There are 65 million handguns in the U.S. It’s estimated up to 1.8 million of them are stolen every year in the States and as many as 25 per cent of all handguns eventually show up in a crime.

The 65 million number might be close. It seems plausible at least. The 1.8 million stolen each year doesn’t. I looked up the U.S. production records on the ATF website and found that after subtracting the exports manufactures entered 1,043,538 handguns into U.S. commerce in 2005. Imports added another 856,259 which adds up to 1,899,797 handguns entering into the U.S. in 2005. This includes those that went to the U.S. military and law enforcement. Some anti-gun bigot apparently figures that annual import and manufacture of handguns just barely covers the number of firearms stolen each year and it gets the number published in book.

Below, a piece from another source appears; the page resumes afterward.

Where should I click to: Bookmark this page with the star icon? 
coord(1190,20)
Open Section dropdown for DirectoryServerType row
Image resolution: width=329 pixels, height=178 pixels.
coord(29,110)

As many as 25 per cent of all handguns eventually show up in a crime? Then that would mean that just to keep up with the annual increase in handguns (~1.9 million in 2005) there would have to be at least 474,949 firearm crimes using different handguns.

From the FBI we find there were 139,994 aggravated assaults and 135,444 robberies with firearms in 2005 add that to the 7543 murders committed with handguns in 2005 and we end up with only 282981 crimes committed with handguns. Hence, even if every single crime involved a different gun we come up 191968 short of estimate.

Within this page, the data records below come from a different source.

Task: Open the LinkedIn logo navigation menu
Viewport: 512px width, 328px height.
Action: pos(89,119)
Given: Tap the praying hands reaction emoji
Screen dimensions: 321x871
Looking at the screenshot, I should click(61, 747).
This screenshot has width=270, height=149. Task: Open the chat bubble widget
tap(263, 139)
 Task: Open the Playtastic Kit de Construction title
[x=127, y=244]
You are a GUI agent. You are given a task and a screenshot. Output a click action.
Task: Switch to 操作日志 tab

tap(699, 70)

Of course there mght be additional crimes committed with handguns which aren’t listed but the vast majority will be covered in those three categories. And the above numbers make the very conservative assumption that each crime involves a different gun. Clearly someone was just making stuff up. It’s not an “estimate” by anyone qualified to be making estimates on this topic.

This reminds me of an entry in my quote database:

42.7 percent of all statistics are made up on the spot.